Switch "Screen dimensions" to "Display size" everywhere it occurs in the records below, and give them again with nothing else changed.
╭──
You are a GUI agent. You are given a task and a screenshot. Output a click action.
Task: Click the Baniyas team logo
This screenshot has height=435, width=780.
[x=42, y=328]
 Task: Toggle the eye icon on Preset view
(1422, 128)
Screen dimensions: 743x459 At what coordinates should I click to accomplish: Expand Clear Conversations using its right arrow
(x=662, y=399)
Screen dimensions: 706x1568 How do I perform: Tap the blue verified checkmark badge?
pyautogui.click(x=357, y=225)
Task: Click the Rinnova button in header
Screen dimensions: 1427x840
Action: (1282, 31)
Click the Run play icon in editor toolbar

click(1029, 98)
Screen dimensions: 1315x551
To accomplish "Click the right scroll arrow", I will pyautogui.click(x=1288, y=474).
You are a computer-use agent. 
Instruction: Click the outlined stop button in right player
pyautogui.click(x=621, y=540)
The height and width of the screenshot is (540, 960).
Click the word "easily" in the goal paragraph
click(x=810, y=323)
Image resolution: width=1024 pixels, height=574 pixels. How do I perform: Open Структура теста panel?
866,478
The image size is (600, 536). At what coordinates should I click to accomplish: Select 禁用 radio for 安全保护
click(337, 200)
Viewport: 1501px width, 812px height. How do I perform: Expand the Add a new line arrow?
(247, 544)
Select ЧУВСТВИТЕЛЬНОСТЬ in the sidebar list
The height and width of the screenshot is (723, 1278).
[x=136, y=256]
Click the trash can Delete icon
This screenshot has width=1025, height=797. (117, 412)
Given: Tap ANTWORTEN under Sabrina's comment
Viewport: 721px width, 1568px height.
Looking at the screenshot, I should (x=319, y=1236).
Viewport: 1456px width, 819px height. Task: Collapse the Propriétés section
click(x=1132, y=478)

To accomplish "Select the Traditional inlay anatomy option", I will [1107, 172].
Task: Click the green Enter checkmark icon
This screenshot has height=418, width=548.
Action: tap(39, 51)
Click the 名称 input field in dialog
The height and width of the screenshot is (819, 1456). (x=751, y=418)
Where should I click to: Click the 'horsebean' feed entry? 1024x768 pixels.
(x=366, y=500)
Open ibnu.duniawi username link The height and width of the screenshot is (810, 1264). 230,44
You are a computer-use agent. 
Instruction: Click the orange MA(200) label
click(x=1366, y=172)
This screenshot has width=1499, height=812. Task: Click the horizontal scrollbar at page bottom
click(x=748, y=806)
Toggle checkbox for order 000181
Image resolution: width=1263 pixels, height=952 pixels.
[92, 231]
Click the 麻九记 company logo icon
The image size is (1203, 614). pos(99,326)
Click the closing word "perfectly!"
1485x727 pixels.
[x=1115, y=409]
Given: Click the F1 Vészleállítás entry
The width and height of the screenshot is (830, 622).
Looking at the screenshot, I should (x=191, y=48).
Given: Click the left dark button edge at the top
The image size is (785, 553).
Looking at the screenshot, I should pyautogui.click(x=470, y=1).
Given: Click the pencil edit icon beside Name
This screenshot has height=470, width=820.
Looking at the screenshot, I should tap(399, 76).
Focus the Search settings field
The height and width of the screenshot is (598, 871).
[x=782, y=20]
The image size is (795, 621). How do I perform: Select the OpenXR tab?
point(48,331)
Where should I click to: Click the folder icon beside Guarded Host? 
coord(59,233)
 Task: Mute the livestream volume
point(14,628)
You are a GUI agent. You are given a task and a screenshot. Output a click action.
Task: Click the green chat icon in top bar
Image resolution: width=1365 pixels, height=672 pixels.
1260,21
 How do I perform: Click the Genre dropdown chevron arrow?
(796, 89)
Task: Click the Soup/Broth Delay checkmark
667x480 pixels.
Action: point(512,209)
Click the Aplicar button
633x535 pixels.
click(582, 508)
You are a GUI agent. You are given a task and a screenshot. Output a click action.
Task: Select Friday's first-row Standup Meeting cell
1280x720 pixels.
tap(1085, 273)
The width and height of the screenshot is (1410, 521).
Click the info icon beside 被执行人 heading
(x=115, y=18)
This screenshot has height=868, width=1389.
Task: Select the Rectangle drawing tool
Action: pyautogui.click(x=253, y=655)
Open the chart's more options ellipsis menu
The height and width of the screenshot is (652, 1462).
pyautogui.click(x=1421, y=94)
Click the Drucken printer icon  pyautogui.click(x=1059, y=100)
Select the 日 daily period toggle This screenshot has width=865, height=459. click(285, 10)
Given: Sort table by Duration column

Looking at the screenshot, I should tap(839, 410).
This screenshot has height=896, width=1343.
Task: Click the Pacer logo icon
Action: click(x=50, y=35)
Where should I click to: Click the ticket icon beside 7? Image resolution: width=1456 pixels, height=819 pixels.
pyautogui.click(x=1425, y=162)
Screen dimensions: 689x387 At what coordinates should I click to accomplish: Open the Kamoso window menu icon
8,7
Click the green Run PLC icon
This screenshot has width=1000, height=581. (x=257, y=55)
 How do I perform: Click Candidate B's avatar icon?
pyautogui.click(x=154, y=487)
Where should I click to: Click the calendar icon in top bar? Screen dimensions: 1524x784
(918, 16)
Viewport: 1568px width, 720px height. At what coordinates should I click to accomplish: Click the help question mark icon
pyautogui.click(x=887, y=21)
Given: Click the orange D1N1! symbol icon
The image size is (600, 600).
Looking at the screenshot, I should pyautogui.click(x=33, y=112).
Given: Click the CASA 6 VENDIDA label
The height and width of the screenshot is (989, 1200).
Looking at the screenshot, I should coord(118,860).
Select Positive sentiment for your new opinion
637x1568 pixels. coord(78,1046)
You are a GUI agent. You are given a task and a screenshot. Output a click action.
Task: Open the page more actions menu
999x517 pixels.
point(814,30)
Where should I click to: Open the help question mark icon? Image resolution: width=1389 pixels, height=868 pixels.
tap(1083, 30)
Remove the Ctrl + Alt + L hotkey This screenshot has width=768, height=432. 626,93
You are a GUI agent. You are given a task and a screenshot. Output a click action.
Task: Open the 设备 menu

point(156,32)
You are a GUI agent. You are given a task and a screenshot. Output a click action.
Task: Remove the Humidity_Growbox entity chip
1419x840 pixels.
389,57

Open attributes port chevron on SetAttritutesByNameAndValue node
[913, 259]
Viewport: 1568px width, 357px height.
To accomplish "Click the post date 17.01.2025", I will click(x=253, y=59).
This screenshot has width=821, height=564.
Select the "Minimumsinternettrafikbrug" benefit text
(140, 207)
╰──
_Output for this task_:
You are a GUI agent. You are given a task and a screenshot. Output a click action.
Task: Click the Baniyas team logo
This screenshot has height=435, width=780.
[x=42, y=328]
 Task: Toggle the eye icon on Preset view
(1422, 128)
Display size: 743x459 At what coordinates should I click to accomplish: Expand Clear Conversations using its right arrow
(x=662, y=399)
Display size: 706x1568 How do I perform: Tap the blue verified checkmark badge?
pyautogui.click(x=357, y=225)
Task: Click the Rinnova button in header
Display size: 1427x840
Action: (1282, 31)
Click the Run play icon in editor toolbar

click(1029, 98)
Display size: 1315x551
To accomplish "Click the right scroll arrow", I will pyautogui.click(x=1288, y=474).
You are a computer-use agent. 
Instruction: Click the outlined stop button in right player
pyautogui.click(x=621, y=540)
The height and width of the screenshot is (540, 960).
Click the word "easily" in the goal paragraph
click(x=810, y=323)
Image resolution: width=1024 pixels, height=574 pixels. How do I perform: Open Структура теста panel?
866,478
The image size is (600, 536). At what coordinates should I click to accomplish: Select 禁用 radio for 安全保护
click(337, 200)
Viewport: 1501px width, 812px height. How do I perform: Expand the Add a new line arrow?
(247, 544)
Select ЧУВСТВИТЕЛЬНОСТЬ in the sidebar list
The height and width of the screenshot is (723, 1278).
[x=136, y=256]
Click the trash can Delete icon
This screenshot has width=1025, height=797. (117, 412)
Given: Tap ANTWORTEN under Sabrina's comment
Viewport: 721px width, 1568px height.
Looking at the screenshot, I should (x=319, y=1236).
Viewport: 1456px width, 819px height. Task: Collapse the Propriétés section
click(x=1132, y=478)

To accomplish "Select the Traditional inlay anatomy option", I will [1107, 172].
Task: Click the green Enter checkmark icon
This screenshot has height=418, width=548.
Action: tap(39, 51)
Click the 名称 input field in dialog
The height and width of the screenshot is (819, 1456). (x=751, y=418)
Where should I click to: Click the 'horsebean' feed entry? 1024x768 pixels.
(x=366, y=500)
Open ibnu.duniawi username link The height and width of the screenshot is (810, 1264). 230,44
You are a computer-use agent. 
Instruction: Click the orange MA(200) label
click(x=1366, y=172)
This screenshot has width=1499, height=812. Task: Click the horizontal scrollbar at page bottom
click(x=748, y=806)
Toggle checkbox for order 000181
Image resolution: width=1263 pixels, height=952 pixels.
[92, 231]
Click the 麻九记 company logo icon
The image size is (1203, 614). pos(99,326)
Click the closing word "perfectly!"
1485x727 pixels.
[x=1115, y=409]
Given: Click the F1 Vészleállítás entry
The width and height of the screenshot is (830, 622).
Looking at the screenshot, I should (x=191, y=48).
Given: Click the left dark button edge at the top
The image size is (785, 553).
Looking at the screenshot, I should pyautogui.click(x=470, y=1).
Given: Click the pencil edit icon beside Name
This screenshot has height=470, width=820.
Looking at the screenshot, I should tap(399, 76).
Focus the Search settings field
The height and width of the screenshot is (598, 871).
[x=782, y=20]
The image size is (795, 621). How do I perform: Select the OpenXR tab?
point(48,331)
Where should I click to: Click the folder icon beside Guarded Host? 
coord(59,233)
 Task: Mute the livestream volume
point(14,628)
You are a GUI agent. You are given a task and a screenshot. Output a click action.
Task: Click the green chat icon in top bar
Image resolution: width=1365 pixels, height=672 pixels.
1260,21
 How do I perform: Click the Genre dropdown chevron arrow?
(796, 89)
Task: Click the Soup/Broth Delay checkmark
667x480 pixels.
Action: point(512,209)
Click the Aplicar button
633x535 pixels.
click(582, 508)
You are a GUI agent. You are given a task and a screenshot. Output a click action.
Task: Select Friday's first-row Standup Meeting cell
1280x720 pixels.
tap(1085, 273)
The width and height of the screenshot is (1410, 521).
Click the info icon beside 被执行人 heading
(x=115, y=18)
This screenshot has height=868, width=1389.
Task: Select the Rectangle drawing tool
Action: pyautogui.click(x=253, y=655)
Open the chart's more options ellipsis menu
The height and width of the screenshot is (652, 1462).
pyautogui.click(x=1421, y=94)
Click the Drucken printer icon  pyautogui.click(x=1059, y=100)
Select the 日 daily period toggle This screenshot has width=865, height=459. click(285, 10)
Given: Sort table by Duration column

Looking at the screenshot, I should tap(839, 410).
This screenshot has height=896, width=1343.
Task: Click the Pacer logo icon
Action: click(x=50, y=35)
Where should I click to: Click the ticket icon beside 7? Image resolution: width=1456 pixels, height=819 pixels.
pyautogui.click(x=1425, y=162)
Display size: 689x387 At what coordinates should I click to accomplish: Open the Kamoso window menu icon
8,7
Click the green Run PLC icon
This screenshot has width=1000, height=581. (x=257, y=55)
 How do I perform: Click Candidate B's avatar icon?
pyautogui.click(x=154, y=487)
Where should I click to: Click the calendar icon in top bar? Display size: 1524x784
(918, 16)
Viewport: 1568px width, 720px height. At what coordinates should I click to accomplish: Click the help question mark icon
pyautogui.click(x=887, y=21)
Given: Click the orange D1N1! symbol icon
The image size is (600, 600).
Looking at the screenshot, I should pyautogui.click(x=33, y=112).
Given: Click the CASA 6 VENDIDA label
The height and width of the screenshot is (989, 1200).
Looking at the screenshot, I should coord(118,860).
Select Positive sentiment for your new opinion
637x1568 pixels. coord(78,1046)
You are a GUI agent. You are given a task and a screenshot. Output a click action.
Task: Open the page more actions menu
999x517 pixels.
point(814,30)
Where should I click to: Open the help question mark icon? Image resolution: width=1389 pixels, height=868 pixels.
tap(1083, 30)
Remove the Ctrl + Alt + L hotkey This screenshot has width=768, height=432. 626,93
You are a GUI agent. You are given a task and a screenshot. Output a click action.
Task: Open the 设备 menu

point(156,32)
You are a GUI agent. You are given a task and a screenshot. Output a click action.
Task: Remove the Humidity_Growbox entity chip
1419x840 pixels.
389,57

Open attributes port chevron on SetAttritutesByNameAndValue node
[913, 259]
Viewport: 1568px width, 357px height.
To accomplish "Click the post date 17.01.2025", I will click(x=253, y=59).
This screenshot has width=821, height=564.
Select the "Minimumsinternettrafikbrug" benefit text
(140, 207)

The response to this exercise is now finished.